**What you have to do:** Retype the entries in full, exactly.

════════════════

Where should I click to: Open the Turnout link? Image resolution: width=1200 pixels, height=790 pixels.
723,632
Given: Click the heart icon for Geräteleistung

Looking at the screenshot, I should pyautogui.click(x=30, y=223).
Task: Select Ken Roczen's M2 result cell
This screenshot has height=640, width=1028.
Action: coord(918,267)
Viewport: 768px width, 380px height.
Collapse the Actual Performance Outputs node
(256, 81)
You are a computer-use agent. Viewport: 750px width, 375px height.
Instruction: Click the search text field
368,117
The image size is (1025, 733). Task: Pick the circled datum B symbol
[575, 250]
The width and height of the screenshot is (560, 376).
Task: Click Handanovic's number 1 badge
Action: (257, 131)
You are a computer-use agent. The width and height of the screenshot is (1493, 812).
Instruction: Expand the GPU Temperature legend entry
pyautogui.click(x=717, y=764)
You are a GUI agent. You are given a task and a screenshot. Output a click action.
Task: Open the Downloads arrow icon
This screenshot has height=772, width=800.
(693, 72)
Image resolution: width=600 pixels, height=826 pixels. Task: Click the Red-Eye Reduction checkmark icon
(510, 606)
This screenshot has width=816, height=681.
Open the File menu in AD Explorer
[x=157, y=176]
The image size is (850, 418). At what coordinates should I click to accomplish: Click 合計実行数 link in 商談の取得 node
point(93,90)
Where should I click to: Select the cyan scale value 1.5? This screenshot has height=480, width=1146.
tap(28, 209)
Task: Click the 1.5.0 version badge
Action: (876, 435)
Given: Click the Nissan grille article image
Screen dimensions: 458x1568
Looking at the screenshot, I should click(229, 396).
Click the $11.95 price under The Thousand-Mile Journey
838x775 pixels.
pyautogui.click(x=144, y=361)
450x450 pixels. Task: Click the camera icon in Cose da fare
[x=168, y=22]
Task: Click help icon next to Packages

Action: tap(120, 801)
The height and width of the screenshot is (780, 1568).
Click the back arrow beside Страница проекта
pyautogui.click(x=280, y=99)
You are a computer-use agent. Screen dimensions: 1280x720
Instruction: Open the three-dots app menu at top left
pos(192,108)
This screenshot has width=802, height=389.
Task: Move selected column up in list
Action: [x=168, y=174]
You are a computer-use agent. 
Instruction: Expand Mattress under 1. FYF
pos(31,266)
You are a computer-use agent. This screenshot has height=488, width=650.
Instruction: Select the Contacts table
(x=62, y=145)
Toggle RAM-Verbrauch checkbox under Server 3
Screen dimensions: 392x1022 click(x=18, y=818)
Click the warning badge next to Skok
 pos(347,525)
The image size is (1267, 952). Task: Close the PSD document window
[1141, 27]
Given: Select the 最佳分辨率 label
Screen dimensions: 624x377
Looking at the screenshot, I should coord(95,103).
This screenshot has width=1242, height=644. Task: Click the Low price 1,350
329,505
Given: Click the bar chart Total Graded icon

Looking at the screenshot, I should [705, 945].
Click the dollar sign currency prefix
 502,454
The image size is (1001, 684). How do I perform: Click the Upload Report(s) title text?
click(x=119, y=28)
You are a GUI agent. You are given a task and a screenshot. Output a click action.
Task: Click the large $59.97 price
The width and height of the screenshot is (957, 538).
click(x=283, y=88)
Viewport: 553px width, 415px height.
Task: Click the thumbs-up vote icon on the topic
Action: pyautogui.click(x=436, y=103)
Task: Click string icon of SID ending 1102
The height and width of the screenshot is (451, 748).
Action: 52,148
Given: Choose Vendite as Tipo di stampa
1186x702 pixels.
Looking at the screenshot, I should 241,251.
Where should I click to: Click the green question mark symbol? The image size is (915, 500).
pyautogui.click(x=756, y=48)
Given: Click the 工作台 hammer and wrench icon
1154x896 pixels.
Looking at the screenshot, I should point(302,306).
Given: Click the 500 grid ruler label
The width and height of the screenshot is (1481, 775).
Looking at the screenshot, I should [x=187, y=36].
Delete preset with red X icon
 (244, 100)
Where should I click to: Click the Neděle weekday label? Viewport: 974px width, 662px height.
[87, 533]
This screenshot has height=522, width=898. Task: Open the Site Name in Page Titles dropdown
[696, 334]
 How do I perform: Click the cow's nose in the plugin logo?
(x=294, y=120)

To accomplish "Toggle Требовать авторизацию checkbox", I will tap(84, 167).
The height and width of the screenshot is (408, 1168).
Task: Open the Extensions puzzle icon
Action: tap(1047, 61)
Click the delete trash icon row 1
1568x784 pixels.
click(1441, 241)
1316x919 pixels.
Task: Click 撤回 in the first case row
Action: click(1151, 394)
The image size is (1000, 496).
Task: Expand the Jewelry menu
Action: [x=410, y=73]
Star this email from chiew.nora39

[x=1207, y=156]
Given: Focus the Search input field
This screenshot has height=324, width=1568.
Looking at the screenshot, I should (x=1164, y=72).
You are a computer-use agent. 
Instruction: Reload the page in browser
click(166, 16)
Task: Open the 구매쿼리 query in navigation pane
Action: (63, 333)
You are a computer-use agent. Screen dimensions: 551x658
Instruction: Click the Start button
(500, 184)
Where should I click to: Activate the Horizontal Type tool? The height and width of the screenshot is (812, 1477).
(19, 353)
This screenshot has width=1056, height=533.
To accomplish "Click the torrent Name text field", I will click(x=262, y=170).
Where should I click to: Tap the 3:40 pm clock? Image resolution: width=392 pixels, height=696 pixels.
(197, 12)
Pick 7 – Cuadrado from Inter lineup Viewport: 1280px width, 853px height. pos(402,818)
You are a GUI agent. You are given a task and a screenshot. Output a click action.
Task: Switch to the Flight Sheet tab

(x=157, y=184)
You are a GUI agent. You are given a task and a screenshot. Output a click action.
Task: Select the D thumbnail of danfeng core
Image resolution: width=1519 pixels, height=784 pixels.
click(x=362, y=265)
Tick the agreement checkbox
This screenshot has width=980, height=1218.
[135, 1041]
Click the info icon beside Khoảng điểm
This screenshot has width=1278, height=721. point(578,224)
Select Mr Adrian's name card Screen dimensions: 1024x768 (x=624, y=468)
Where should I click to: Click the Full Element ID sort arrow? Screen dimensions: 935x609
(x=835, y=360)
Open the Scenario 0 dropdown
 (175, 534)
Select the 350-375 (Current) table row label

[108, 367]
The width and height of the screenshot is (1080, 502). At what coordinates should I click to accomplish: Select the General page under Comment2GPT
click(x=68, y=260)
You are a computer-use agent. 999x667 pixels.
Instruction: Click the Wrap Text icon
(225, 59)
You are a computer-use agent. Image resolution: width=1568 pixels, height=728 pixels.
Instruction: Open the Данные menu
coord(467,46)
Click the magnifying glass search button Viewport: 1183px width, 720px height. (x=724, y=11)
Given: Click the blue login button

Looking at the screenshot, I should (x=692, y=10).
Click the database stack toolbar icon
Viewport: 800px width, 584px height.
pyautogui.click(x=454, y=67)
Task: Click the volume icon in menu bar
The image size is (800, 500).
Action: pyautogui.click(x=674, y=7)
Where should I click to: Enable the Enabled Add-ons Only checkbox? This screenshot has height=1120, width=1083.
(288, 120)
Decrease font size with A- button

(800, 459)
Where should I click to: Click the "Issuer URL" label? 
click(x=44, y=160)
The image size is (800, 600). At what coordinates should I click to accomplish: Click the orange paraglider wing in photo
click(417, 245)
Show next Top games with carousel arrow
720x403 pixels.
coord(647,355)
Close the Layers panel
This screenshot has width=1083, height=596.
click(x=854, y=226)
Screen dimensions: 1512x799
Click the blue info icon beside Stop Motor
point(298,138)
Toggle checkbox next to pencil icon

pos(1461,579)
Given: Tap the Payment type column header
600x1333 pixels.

════════════════

**Output for this exercise:**
Where should I click to: Open the Turnout link? Image resolution: width=1200 pixels, height=790 pixels.
723,632
Given: Click the heart icon for Geräteleistung

Looking at the screenshot, I should pyautogui.click(x=30, y=223).
Task: Select Ken Roczen's M2 result cell
This screenshot has height=640, width=1028.
Action: coord(918,267)
Viewport: 768px width, 380px height.
Collapse the Actual Performance Outputs node
(256, 81)
You are a computer-use agent. Viewport: 750px width, 375px height.
Instruction: Click the search text field
368,117
The image size is (1025, 733). Task: Pick the circled datum B symbol
[575, 250]
The width and height of the screenshot is (560, 376).
Task: Click Handanovic's number 1 badge
Action: (257, 131)
You are a computer-use agent. The width and height of the screenshot is (1493, 812).
Instruction: Expand the GPU Temperature legend entry
pyautogui.click(x=717, y=764)
You are a GUI agent. You are given a task and a screenshot. Output a click action.
Task: Open the Downloads arrow icon
This screenshot has height=772, width=800.
(693, 72)
Image resolution: width=600 pixels, height=826 pixels. Task: Click the Red-Eye Reduction checkmark icon
(510, 606)
This screenshot has width=816, height=681.
Open the File menu in AD Explorer
[x=157, y=176]
The image size is (850, 418). At what coordinates should I click to accomplish: Click 合計実行数 link in 商談の取得 node
point(93,90)
Where should I click to: Select the cyan scale value 1.5? This screenshot has height=480, width=1146.
tap(28, 209)
Task: Click the 1.5.0 version badge
Action: (876, 435)
Given: Click the Nissan grille article image
Screen dimensions: 458x1568
Looking at the screenshot, I should click(229, 396).
Click the $11.95 price under The Thousand-Mile Journey
838x775 pixels.
pyautogui.click(x=144, y=361)
450x450 pixels. Task: Click the camera icon in Cose da fare
[x=168, y=22]
Task: Click help icon next to Packages

Action: tap(120, 801)
The height and width of the screenshot is (780, 1568).
Click the back arrow beside Страница проекта
pyautogui.click(x=280, y=99)
You are a computer-use agent. Screen dimensions: 1280x720
Instruction: Open the three-dots app menu at top left
pos(192,108)
This screenshot has width=802, height=389.
Task: Move selected column up in list
Action: [x=168, y=174]
You are a computer-use agent. 
Instruction: Expand Mattress under 1. FYF
pos(31,266)
You are a computer-use agent. This screenshot has height=488, width=650.
Instruction: Select the Contacts table
(x=62, y=145)
Toggle RAM-Verbrauch checkbox under Server 3
Screen dimensions: 392x1022 click(x=18, y=818)
Click the warning badge next to Skok
 pos(347,525)
The image size is (1267, 952). Task: Close the PSD document window
[1141, 27]
Given: Select the 最佳分辨率 label
Screen dimensions: 624x377
Looking at the screenshot, I should coord(95,103).
This screenshot has width=1242, height=644. Task: Click the Low price 1,350
329,505
Given: Click the bar chart Total Graded icon

Looking at the screenshot, I should [705, 945].
Click the dollar sign currency prefix
 502,454
The image size is (1001, 684). How do I perform: Click the Upload Report(s) title text?
click(x=119, y=28)
You are a GUI agent. You are given a task and a screenshot. Output a click action.
Task: Click the large $59.97 price
The width and height of the screenshot is (957, 538).
click(x=283, y=88)
Viewport: 553px width, 415px height.
Task: Click the thumbs-up vote icon on the topic
Action: pyautogui.click(x=436, y=103)
Task: Click string icon of SID ending 1102
The height and width of the screenshot is (451, 748).
Action: 52,148
Given: Choose Vendite as Tipo di stampa
1186x702 pixels.
Looking at the screenshot, I should 241,251.
Where should I click to: Click the green question mark symbol? The image size is (915, 500).
pyautogui.click(x=756, y=48)
Given: Click the 工作台 hammer and wrench icon
1154x896 pixels.
Looking at the screenshot, I should point(302,306).
Given: Click the 500 grid ruler label
The width and height of the screenshot is (1481, 775).
Looking at the screenshot, I should [x=187, y=36].
Delete preset with red X icon
 (244, 100)
Where should I click to: Click the Neděle weekday label? Viewport: 974px width, 662px height.
[87, 533]
This screenshot has height=522, width=898. Task: Open the Site Name in Page Titles dropdown
[696, 334]
 How do I perform: Click the cow's nose in the plugin logo?
(x=294, y=120)

To accomplish "Toggle Требовать авторизацию checkbox", I will tap(84, 167).
The height and width of the screenshot is (408, 1168).
Task: Open the Extensions puzzle icon
Action: tap(1047, 61)
Click the delete trash icon row 1
1568x784 pixels.
click(1441, 241)
1316x919 pixels.
Task: Click 撤回 in the first case row
Action: click(1151, 394)
The image size is (1000, 496).
Task: Expand the Jewelry menu
Action: [x=410, y=73]
Star this email from chiew.nora39

[x=1207, y=156]
Given: Focus the Search input field
This screenshot has height=324, width=1568.
Looking at the screenshot, I should (x=1164, y=72).
You are a computer-use agent. 
Instruction: Reload the page in browser
click(166, 16)
Task: Open the 구매쿼리 query in navigation pane
Action: (63, 333)
You are a computer-use agent. Screen dimensions: 551x658
Instruction: Click the Start button
(500, 184)
Where should I click to: Activate the Horizontal Type tool? The height and width of the screenshot is (812, 1477).
(19, 353)
This screenshot has width=1056, height=533.
To accomplish "Click the torrent Name text field", I will click(x=262, y=170).
Where should I click to: Tap the 3:40 pm clock? Image resolution: width=392 pixels, height=696 pixels.
(197, 12)
Pick 7 – Cuadrado from Inter lineup Viewport: 1280px width, 853px height. pos(402,818)
You are a GUI agent. You are given a task and a screenshot. Output a click action.
Task: Switch to the Flight Sheet tab

(x=157, y=184)
You are a GUI agent. You are given a task and a screenshot. Output a click action.
Task: Select the D thumbnail of danfeng core
Image resolution: width=1519 pixels, height=784 pixels.
click(x=362, y=265)
Tick the agreement checkbox
This screenshot has width=980, height=1218.
[135, 1041]
Click the info icon beside Khoảng điểm
This screenshot has width=1278, height=721. point(578,224)
Select Mr Adrian's name card Screen dimensions: 1024x768 (x=624, y=468)
Where should I click to: Click the Full Element ID sort arrow? Screen dimensions: 935x609
(x=835, y=360)
Open the Scenario 0 dropdown
 (175, 534)
Select the 350-375 (Current) table row label

[108, 367]
The width and height of the screenshot is (1080, 502). At what coordinates should I click to accomplish: Select the General page under Comment2GPT
click(x=68, y=260)
You are a computer-use agent. 999x667 pixels.
Instruction: Click the Wrap Text icon
(225, 59)
You are a computer-use agent. Image resolution: width=1568 pixels, height=728 pixels.
Instruction: Open the Данные menu
coord(467,46)
Click the magnifying glass search button Viewport: 1183px width, 720px height. (x=724, y=11)
Given: Click the blue login button

Looking at the screenshot, I should (x=692, y=10).
Click the database stack toolbar icon
Viewport: 800px width, 584px height.
pyautogui.click(x=454, y=67)
Task: Click the volume icon in menu bar
The image size is (800, 500).
Action: pyautogui.click(x=674, y=7)
Where should I click to: Enable the Enabled Add-ons Only checkbox? This screenshot has height=1120, width=1083.
(288, 120)
Decrease font size with A- button

(800, 459)
Where should I click to: Click the "Issuer URL" label? 
click(x=44, y=160)
The image size is (800, 600). At what coordinates should I click to accomplish: Click the orange paraglider wing in photo
click(417, 245)
Show next Top games with carousel arrow
720x403 pixels.
coord(647,355)
Close the Layers panel
This screenshot has width=1083, height=596.
click(x=854, y=226)
Screen dimensions: 1512x799
Click the blue info icon beside Stop Motor
point(298,138)
Toggle checkbox next to pencil icon

pos(1461,579)
Given: Tap the Payment type column header
600x1333 pixels.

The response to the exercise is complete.